Chemical Engineering Science, Vol.63, No.1, 183-194, 2008
Surfactant effects on hydrate formation in an unstirred gas/liquid system: An experimental study using methane and sodium alkyl sulfates
This paper reports an experimental study on the effects of surfactant additives on the formation of a clathrate hydrate in a quiescent methane/liquid-water system, which was initially composed of a 300-cm(3) aqueous phase and an similar to 640-cm(3) methane-gas phase, then successively provided with methane such that the system pressure was held constant. The surfactants used in the present study were three sodium alkyl sulfates appreciably different in the alkyl chain length-they were sodium dodecyl sulfate (abbreviated as SDS), sodium tetradecyl sulfate (abbreviated as STS) and sodium hexadecyl sulfate (abbreviated as SHS). For each surfactant added to water up to, at most, 1.82-3.75 times the solubility, we performed visual observations of hydrate formation simultaneously with the measurements of methane uptake due to the hydrate formation. The qualitative hydrate-formation behavior thus observed was almost the same irrespective of the species as well as the initial concentration of the surfactant used; i.e., thick, highly porous hydrate layers were formed and grew on the horizontal gas/liquid interface and also on the test-chamber wall above the level of the gas/liquid interface. In each experimental operation, hydrate formation continued for a limited time (from similar to 6 to similar to 25 h) and then practically ceased, leaving only a small proportion (typically 15% or less) of the aqueous solution unconverted into hydrate crystals.

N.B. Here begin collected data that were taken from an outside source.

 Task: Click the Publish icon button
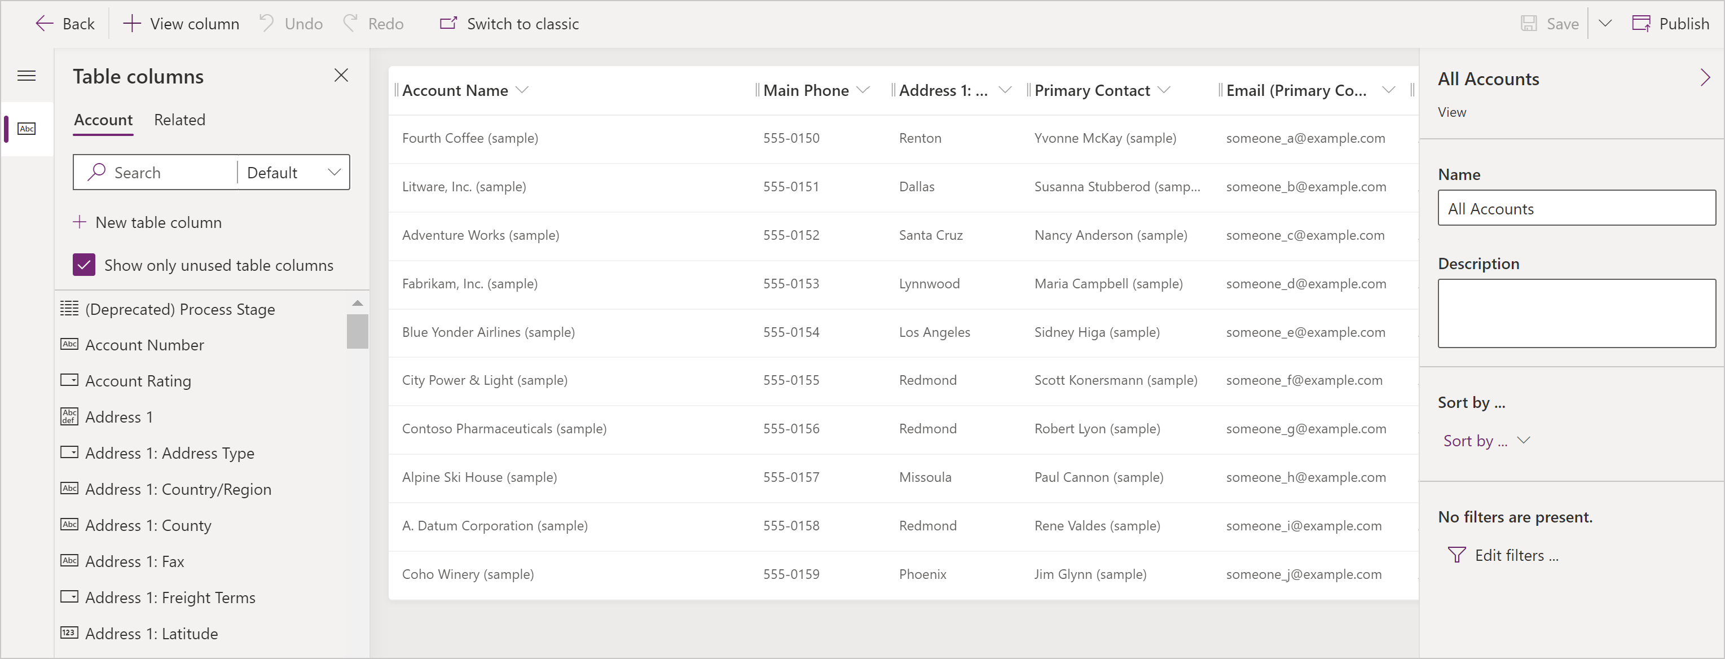(1643, 24)
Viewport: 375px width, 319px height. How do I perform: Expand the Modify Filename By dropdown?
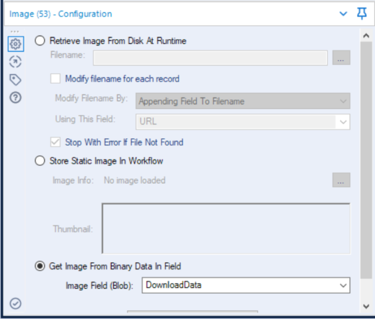tap(243, 101)
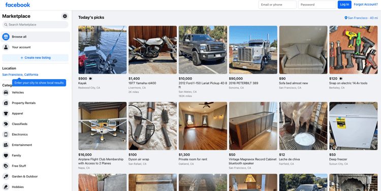Select the Classifieds tag icon

[6, 124]
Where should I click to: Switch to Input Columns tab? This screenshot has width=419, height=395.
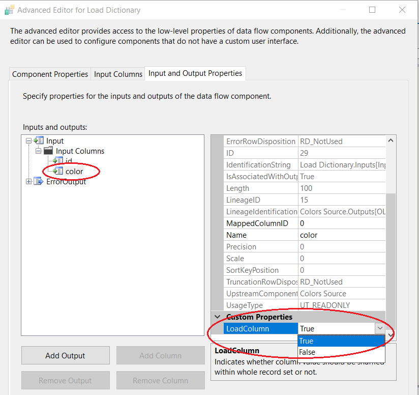tap(118, 74)
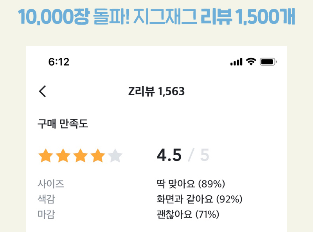Select the 사이즈 label row
Screen dimensions: 313x232
51,184
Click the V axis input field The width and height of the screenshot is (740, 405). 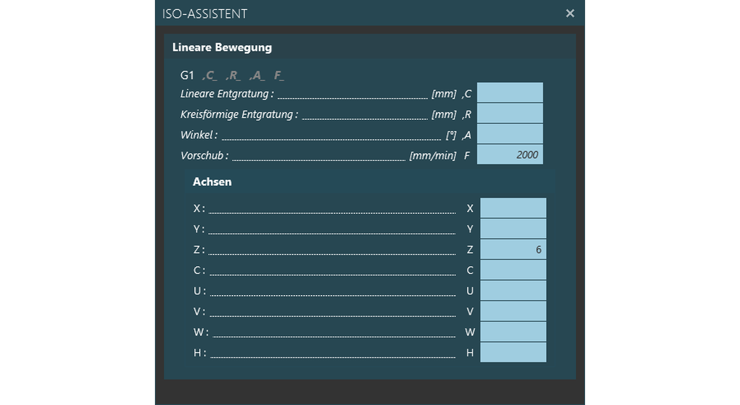[x=513, y=311]
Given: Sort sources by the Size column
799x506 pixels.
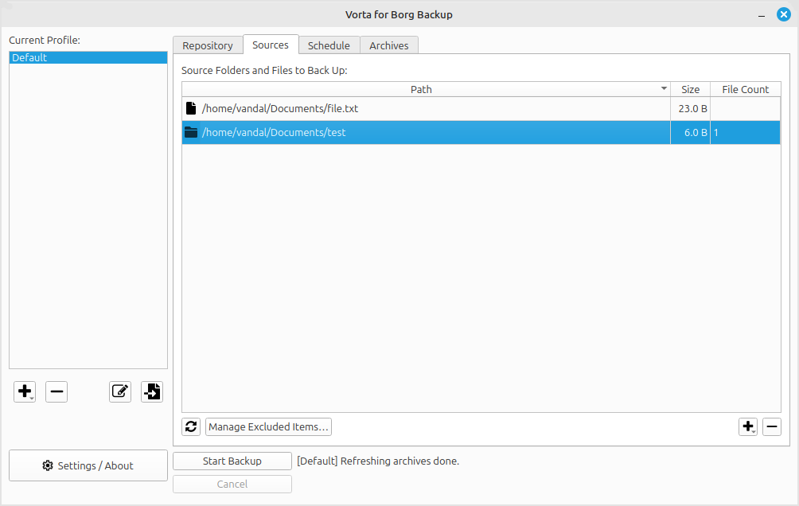Looking at the screenshot, I should 690,89.
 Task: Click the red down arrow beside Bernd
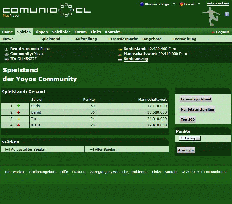19,112
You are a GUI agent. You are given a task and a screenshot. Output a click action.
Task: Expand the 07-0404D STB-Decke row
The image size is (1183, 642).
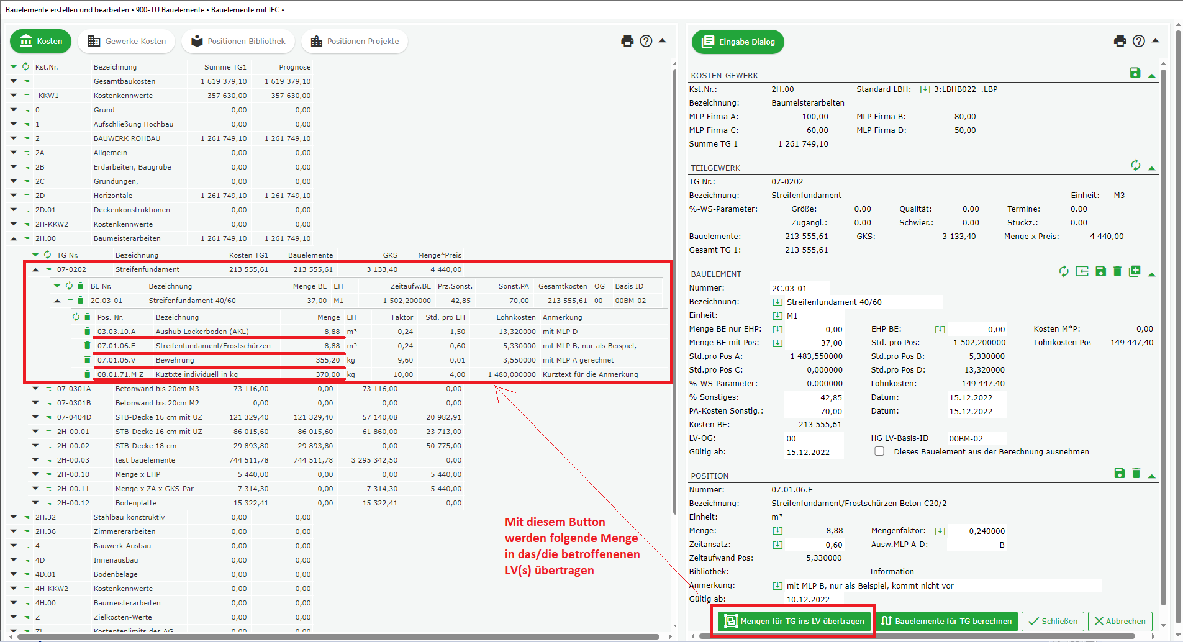pos(35,417)
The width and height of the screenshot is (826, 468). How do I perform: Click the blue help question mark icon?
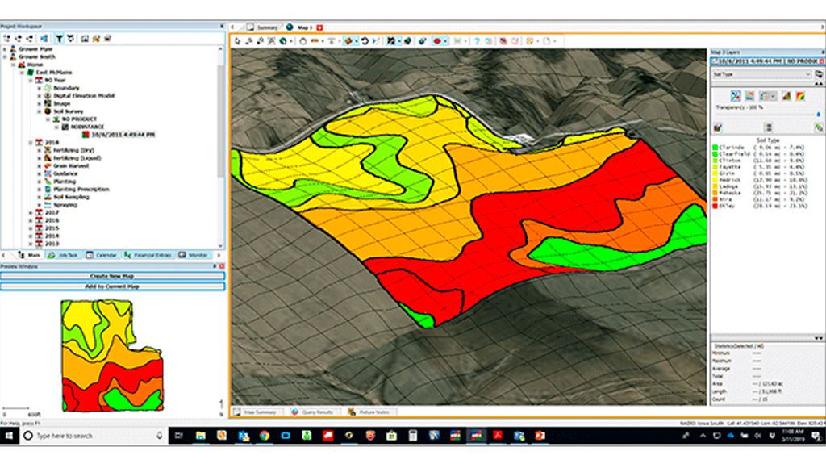pyautogui.click(x=477, y=40)
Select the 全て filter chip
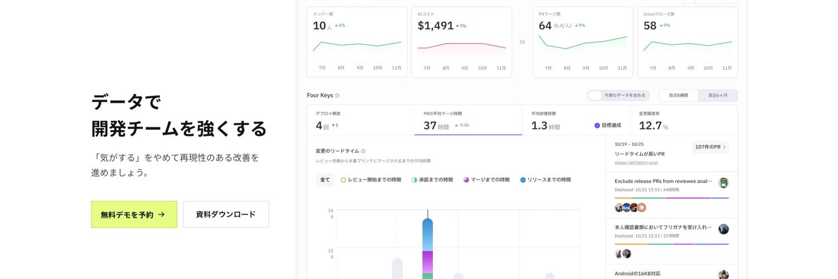 click(x=325, y=180)
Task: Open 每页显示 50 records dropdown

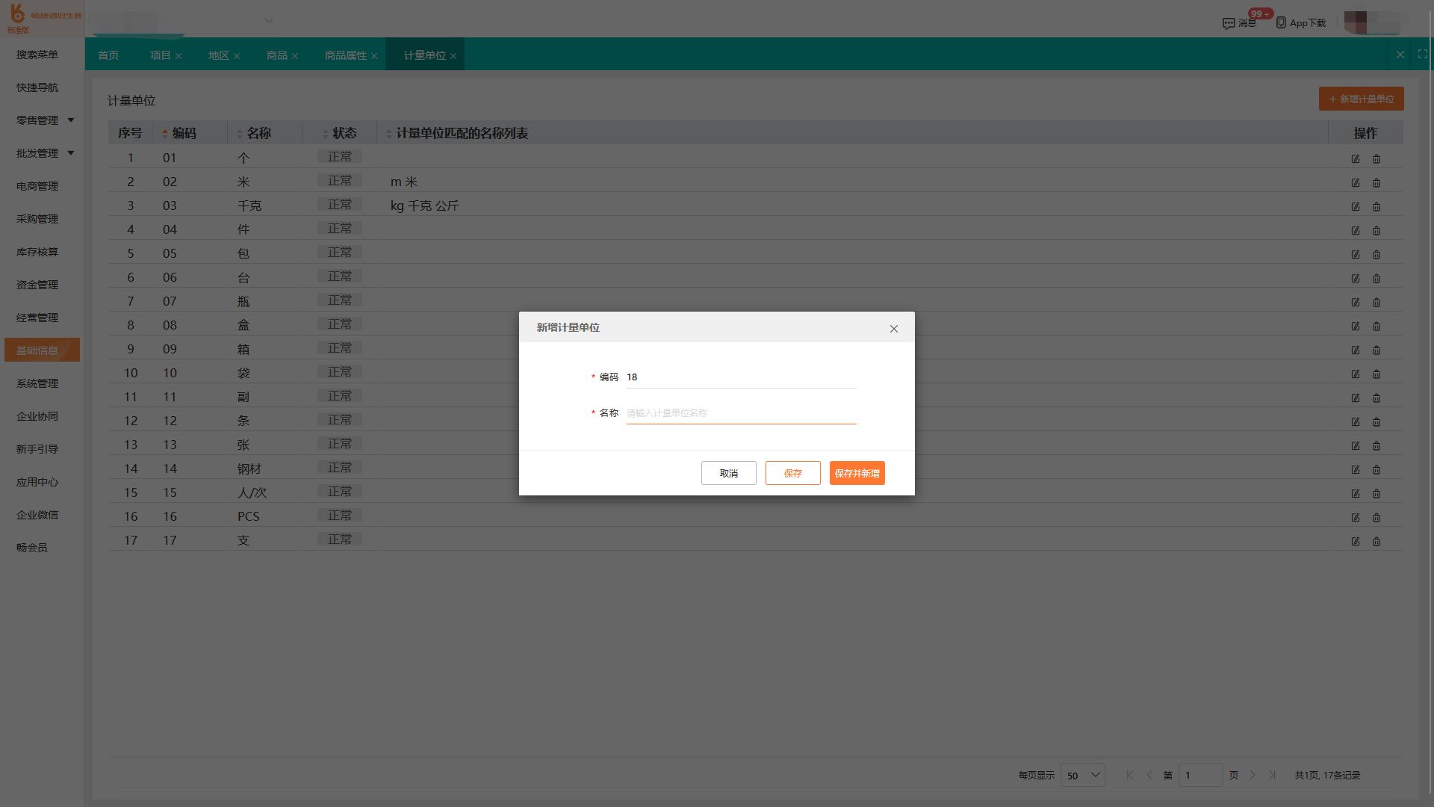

The variations in the time-averaged rate of hydrate formation (as measured by the rate of methane uptake) and the final water-to-hydrate conversion ratio with the initial concentration of each surfactant were investigated. Moreover, we examined the promotion of hydrate formation with the aid of a water-cooled cold plate, a steel-made flat-plate-type heat sink, vertically dipped into the aqueous phase across the gas/liquid interface. (C) 2007 Elsevier Ltd. All rights reserved.